The 2007-2010 period illustrated that lenders must use greater care when selling or purchasing participating interests in loans, if they are to achieve their business goals.
Originators and sellers of loans may desire to reduce their exposure to a single borrower, industry or geography, or they may, on occasion, find that the transaction may be structured to generate either sale or servicing fee income. Sale of participations also allows lenders to maintain relationships with business customers by satisfying their lending needs without exceeding legal lending limits. Buyers may view the purchase of participating interests from an originating lender to be a cost-effective means of increasing outstanding loans and compensating for low loan demand locally, as well as a method to manage borrower, industry and geographic risk. Presumably, both the originator/seller and the purchaser of the participating interest desire the transaction to be a “true sale” of the participating interest in the loan.
What follows is a short checklist of considerations which both loan sellers and purchasers should review, in order to achieve their business goals. While many of these points have long been understood, the “Great Recession” reemphasized their importance.
1. Underwrite it, yourself. If you are purchasing, remember that you are lending and must underwrite the loan. See item 4 below. This responsibility cannot be transferred to the originator by terms of a participation agreement.
2. Understand the degree to which you are either (a) diversifying/spreading your risk or (b) increasing your risk. During the Great Recession, lenders with portfolio concentrations in real estate discovered that attempts to geographically diversify their risk by purchasing participations in more real estate loans but in faraway places, were unsuccessful.
3. Revisit and improve the terms of participation agreements. Many “form” agreements were simply wrong with respect to accounting treatment or were inadequate to address inter-bank disagreements in bad credits. Review the guidance found at Financial Accounting Standards Board (FASB) Accounting Standards Codification (ASC) Topic 860 “Transfer and Servicing” (which updated former FAS 166). Among other things, ASC 860 provides that methods of dividing distributions of loan payments among the participants and originator, other than pro rata, will no longer qualify as a “true sale” and must be reported as secured borrowings. Failure to get this right will have accounting, legal and regulatory implications, especially if the sale of the participating interests was part of legal lending limit compliance.
4. Review the FDIC guidance. In November, 2015, the FDIC issued a “Financial Institution Letter on Effect of Risk Management Practices for Purchase Loans and Purchase Loan Participations” (FIL-49-2015; November 6, 2015), https://www.fdic.gov/news/news/financial/2015/fill5049.html. Ignoring the Financial Institutions Letter is likely to garner further attention from the FDIC. Among the other comments contained in the Financial Institutions Letter is the following:
“Financial institutions that purchase loans for participation should perform the same degree of independent credit and collateral analysis as if they were the originator. To do so, it is necessary for the institution to ensure that it has the requisite knowledge and expertise specific to the type of loans or participations purchased in that it obtains all appropriate information from the seller to make an independent determination. The institution should perform a sufficient level of analysis to determine whether the loans or participations purchased are consistent with the Board’s risk appetite and comply with loan policy guidelines prior to committing funds, and on an ongoing basis. This assessment and determination should not be contracted out to a third party.”

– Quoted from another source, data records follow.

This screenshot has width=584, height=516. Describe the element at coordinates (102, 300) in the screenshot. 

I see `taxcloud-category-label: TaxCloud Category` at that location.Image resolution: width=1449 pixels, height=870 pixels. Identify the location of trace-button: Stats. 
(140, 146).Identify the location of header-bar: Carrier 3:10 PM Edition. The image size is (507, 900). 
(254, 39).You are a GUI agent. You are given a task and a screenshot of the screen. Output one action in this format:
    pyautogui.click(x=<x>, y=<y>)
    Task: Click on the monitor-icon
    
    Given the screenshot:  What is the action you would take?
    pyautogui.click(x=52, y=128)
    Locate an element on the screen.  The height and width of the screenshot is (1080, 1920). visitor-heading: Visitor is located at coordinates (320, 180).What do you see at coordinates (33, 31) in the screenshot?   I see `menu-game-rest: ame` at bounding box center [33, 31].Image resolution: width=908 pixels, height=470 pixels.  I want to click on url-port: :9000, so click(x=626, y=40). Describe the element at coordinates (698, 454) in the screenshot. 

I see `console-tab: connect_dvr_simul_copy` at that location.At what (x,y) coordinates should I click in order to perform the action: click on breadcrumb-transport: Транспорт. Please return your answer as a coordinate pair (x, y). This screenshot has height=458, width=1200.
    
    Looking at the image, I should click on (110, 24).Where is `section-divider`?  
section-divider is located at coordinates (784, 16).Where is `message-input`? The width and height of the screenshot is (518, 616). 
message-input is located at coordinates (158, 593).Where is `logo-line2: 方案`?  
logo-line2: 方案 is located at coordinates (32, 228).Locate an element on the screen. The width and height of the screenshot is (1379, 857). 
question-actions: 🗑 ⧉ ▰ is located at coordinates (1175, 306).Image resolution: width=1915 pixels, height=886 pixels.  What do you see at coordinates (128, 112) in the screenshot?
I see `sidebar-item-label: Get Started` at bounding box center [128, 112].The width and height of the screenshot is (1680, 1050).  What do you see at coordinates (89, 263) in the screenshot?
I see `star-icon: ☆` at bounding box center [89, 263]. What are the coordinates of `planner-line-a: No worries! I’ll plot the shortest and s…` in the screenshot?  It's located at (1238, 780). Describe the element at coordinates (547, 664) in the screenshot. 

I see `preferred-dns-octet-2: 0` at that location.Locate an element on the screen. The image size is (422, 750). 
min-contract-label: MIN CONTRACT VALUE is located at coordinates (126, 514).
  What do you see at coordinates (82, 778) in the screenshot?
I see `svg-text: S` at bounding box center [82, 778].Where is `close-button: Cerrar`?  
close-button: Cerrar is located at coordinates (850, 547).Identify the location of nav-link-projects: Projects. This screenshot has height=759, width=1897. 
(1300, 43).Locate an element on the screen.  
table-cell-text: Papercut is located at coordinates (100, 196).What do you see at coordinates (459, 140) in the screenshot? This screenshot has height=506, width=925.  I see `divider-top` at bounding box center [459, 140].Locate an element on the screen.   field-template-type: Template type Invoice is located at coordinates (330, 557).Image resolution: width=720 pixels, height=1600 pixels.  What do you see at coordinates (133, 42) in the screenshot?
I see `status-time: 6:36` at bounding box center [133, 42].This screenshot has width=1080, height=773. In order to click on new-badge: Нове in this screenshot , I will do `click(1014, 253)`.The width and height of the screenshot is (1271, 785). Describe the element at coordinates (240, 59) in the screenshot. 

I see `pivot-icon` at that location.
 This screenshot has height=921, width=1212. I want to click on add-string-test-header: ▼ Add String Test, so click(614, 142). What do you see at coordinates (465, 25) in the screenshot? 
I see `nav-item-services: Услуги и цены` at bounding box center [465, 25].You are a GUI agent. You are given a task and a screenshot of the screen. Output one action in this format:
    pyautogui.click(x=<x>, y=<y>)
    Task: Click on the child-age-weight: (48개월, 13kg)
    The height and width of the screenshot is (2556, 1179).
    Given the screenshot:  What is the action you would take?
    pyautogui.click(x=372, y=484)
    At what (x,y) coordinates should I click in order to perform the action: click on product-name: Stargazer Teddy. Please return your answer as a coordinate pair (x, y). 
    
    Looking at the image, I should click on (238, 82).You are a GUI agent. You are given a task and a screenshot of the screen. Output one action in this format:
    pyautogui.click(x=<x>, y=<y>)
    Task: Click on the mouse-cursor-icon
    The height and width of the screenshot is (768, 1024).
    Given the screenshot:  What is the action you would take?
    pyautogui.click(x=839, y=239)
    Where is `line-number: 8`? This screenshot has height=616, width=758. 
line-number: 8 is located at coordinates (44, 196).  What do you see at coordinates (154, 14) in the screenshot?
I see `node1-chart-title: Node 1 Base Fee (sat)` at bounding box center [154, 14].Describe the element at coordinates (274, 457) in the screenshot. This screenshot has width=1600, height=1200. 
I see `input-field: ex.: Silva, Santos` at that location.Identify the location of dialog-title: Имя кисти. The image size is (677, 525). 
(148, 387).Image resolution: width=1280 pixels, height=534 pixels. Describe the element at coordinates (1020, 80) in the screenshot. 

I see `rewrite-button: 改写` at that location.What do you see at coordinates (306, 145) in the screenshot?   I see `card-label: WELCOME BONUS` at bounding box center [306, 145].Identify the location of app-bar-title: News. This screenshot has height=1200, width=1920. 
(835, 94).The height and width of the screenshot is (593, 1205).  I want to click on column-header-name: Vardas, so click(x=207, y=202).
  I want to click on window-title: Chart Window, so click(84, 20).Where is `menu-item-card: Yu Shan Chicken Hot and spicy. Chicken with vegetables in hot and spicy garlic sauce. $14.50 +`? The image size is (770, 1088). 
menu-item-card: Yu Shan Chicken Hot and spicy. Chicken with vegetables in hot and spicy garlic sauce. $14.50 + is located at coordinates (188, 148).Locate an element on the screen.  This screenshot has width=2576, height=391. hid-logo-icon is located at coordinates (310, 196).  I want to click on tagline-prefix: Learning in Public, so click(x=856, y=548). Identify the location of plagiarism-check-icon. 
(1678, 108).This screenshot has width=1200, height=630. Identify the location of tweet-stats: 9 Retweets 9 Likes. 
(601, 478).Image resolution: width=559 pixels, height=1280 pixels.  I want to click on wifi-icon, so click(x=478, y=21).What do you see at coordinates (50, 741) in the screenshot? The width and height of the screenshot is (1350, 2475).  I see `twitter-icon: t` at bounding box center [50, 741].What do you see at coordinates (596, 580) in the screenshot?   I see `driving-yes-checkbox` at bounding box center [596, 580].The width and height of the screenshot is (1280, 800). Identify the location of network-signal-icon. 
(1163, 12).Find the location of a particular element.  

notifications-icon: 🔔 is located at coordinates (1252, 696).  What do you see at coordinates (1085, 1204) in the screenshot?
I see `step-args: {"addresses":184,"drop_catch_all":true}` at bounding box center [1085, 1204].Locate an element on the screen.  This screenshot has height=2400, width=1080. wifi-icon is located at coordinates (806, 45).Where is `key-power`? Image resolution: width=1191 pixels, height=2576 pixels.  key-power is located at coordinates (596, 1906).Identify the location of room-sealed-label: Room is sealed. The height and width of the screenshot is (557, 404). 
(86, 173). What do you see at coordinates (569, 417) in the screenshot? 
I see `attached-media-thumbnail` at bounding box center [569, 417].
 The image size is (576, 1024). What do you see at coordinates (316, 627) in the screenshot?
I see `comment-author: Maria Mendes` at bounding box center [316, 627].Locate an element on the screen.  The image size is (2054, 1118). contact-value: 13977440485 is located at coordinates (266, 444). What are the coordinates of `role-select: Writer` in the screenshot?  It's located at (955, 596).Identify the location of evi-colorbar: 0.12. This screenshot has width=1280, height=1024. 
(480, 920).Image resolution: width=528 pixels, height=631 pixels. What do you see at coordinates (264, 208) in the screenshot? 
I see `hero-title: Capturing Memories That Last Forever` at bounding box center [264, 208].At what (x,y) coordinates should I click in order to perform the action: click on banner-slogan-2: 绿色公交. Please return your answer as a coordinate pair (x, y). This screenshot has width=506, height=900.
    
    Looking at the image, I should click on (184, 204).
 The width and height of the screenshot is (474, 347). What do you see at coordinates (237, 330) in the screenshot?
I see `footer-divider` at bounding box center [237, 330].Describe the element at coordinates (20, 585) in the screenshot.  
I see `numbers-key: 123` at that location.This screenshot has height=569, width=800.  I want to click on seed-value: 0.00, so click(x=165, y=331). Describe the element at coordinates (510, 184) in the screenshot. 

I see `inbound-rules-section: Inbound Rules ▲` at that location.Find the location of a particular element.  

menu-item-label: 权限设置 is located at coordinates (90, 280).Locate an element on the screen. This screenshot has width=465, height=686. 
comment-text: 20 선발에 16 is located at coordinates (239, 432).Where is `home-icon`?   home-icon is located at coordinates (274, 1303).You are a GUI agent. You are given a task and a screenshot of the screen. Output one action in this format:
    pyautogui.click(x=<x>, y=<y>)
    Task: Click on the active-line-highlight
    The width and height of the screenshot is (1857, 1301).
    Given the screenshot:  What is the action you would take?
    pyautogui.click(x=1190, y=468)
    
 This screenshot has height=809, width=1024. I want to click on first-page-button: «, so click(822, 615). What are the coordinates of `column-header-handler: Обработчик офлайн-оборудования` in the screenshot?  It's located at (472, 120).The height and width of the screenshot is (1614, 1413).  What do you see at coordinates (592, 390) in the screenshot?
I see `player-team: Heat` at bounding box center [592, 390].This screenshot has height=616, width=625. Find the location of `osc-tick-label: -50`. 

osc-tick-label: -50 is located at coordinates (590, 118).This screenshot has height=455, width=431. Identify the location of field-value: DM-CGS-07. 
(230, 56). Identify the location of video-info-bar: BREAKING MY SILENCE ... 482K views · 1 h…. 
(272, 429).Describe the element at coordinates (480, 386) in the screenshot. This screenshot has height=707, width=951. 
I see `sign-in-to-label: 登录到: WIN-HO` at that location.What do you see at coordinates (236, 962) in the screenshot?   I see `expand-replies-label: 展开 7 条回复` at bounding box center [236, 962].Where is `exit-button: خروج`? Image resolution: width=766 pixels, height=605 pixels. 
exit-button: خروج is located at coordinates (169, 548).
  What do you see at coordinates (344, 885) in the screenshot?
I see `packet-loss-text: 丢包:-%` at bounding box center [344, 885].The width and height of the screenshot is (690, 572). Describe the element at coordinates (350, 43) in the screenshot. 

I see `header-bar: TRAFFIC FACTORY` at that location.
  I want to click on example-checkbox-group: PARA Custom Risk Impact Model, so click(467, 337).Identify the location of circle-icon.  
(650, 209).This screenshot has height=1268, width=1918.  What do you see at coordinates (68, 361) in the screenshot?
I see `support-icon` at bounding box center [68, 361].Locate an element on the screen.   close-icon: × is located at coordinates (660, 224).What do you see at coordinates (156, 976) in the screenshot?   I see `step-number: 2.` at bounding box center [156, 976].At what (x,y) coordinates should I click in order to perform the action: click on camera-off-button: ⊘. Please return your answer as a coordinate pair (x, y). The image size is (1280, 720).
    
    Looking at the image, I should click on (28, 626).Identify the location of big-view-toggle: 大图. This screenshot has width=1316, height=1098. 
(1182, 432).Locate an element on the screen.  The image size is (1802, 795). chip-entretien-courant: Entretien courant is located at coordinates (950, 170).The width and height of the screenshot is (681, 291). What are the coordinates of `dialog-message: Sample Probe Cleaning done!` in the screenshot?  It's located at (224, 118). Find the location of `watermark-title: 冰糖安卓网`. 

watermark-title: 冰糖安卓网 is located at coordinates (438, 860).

5. Address key terms of the originator/participant relationship, during negotiations and in an agreement:
(a) specific methods of decision-making, consultation and consent, and dispute resolution;
(b) disclosures of information and control of documents;
(c) standards for administration of loan and liability among lenders; and
(d) address disbursements and costs.
6. Assume the borrower will default when addressing the terms in item 5 above.
7. Consider the possibility that the loan originator or a participant financial institution may breach, default, or be placed in receivership, and the originator and loan servicer may be a substituted party – even a non-bank.
Many of the participation difficulties we have seen in the last 8 years arose out of the belief of participants that the loan originator/servicer had some sort of motivation to act in ways that were detrimental to the participants. Agreements that create sufficient transparency and consultative decision-making are helpful in avoiding these situations and the resulting litigation.